Explain This is a question about planes in 3D space and their properties. The solving step is: a. A normal vector is like a pointer that sticks straight out from the plane. Our plane is defined by x=0. Think of this as the "wall" where the x-coordinate is always zero. This is like the wall of a room if the x-axis points from left to right, the y-axis points forward and backward, and the z-axis points up and down. If you're on the x=0 wall, the only way to point "straight out" from it is along the x-axis. So, a vector like (1, 0, 0) which only has an x-component, is perpendicular to that wall.

b. The origin is the point (0, 0, 0). To see if a point is on a plane, we just put its numbers into the plane's equation.
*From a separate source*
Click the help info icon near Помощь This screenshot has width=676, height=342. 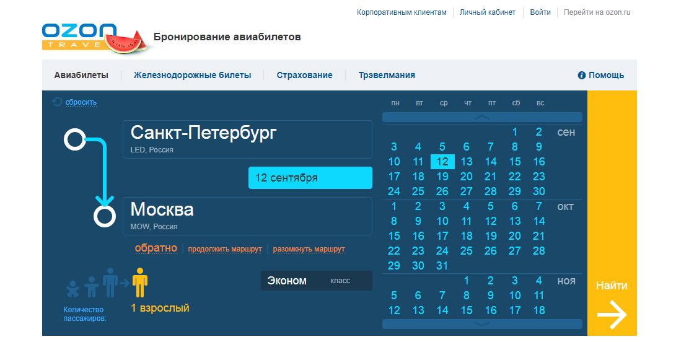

Our plane's equation is super simple: x=0. If we plug in the origin's x-coordinate (which is 0) into x=0, we get 0=0. Since that's true, the origin is definitely on the plane! It's like asking if a kid whose age is 7 is in the "age is 7" club. Yes, they are!

c. For any point to be on this plane, its x-coordinate HAS to be 0. The y and z coordinates can be anything you want! So, to find three points, I just picked 0 for x, and then chose different numbers for y and z each time. 1. Point 1: I chose y=1 and z=0. So, (0, 1, 0). 2. Point 2: I chose y=5 and z=-2. So, (0, 5, -2). 3. Point 3: I chose y=0 and z=7. So, (0, 0, 7). Any point that starts with a 0 like (0, something, something else) will work!

Answer

Answer： a. A normal vector to this plane is (1, 0, 0). b. The plane passes through the origin because the origin's coordinates (0, 0, 0) satisfy the plane's equation x = 0. c. Three points on this plane are (0, 1, 0), (0, 0, 1), and (0, 2, 3).

Explain This is a question about 3D coordinates and what a "plane" is in space. We're looking at a specific kind of flat surface called a plane. . The solving step is: First, let's understand what the equation "x = 0" means for a plane. Imagine our usual x, y, and z axes. The plane x = 0 means that for every single point on this plane, its 'x' coordinate is always zero. This is like a giant, perfectly flat wall that goes right through the y-axis and the z-axis. It's often called the YZ-plane!

a. What is a normal vector to this plane? Think about our flat wall (the YZ-plane). A "normal vector" is just a fancy way of saying a direction that is perfectly perpendicular, or "straight out," from that wall. If the wall is the YZ-plane, what direction points straight out from it? It's the direction along the X-axis! So, a vector pointing along the X-axis, like (1, 0, 0), is perfectly perpendicular to the YZ-plane. We could also use (2, 0, 0) or (-1, 0, 0) – any vector that only has an x-component and zeroes for y and z. The simplest one is (1, 0, 0).

b. Explain how you know that this plane passes through the origin. The "origin" is the very center of our coordinate system, where all the axes meet. Its coordinates are (0, 0, 0). If a point is on the plane, it has to follow the plane's rule (its equation). The plane's rule is "x = 0". For the origin (0, 0, 0), its x-coordinate is 0. Does 0 = 0? Yes! Since the origin's x-coordinate is 0, it fits the rule of the plane, so it must be on the plane. It's like checking if a student follows the dress code: if the rule is "wear a blue shirt," and the student wears a blue shirt, they fit!

c. Write the coordinates of three points on this plane. This is super fun because it's like a game! The only rule for points on this plane is that the x-coordinate has to be 0. The y and z coordinates can be anything we want! So, I just need to pick three points where the first number (the x-coordinate) is 0, and then I can choose any numbers I like for the second (y) and third (z) numbers.

Point 1: I'll pick y = 1 and z = 0. So, (0, 1, 0).
Point 2: I'll pick y = 0 and z = 1. So, (0, 0, 1).
Point 3: I'll pick y = 2 and z = 3. So, (0, 2, 3). And just like that, we have three points that are all on our x=0 plane!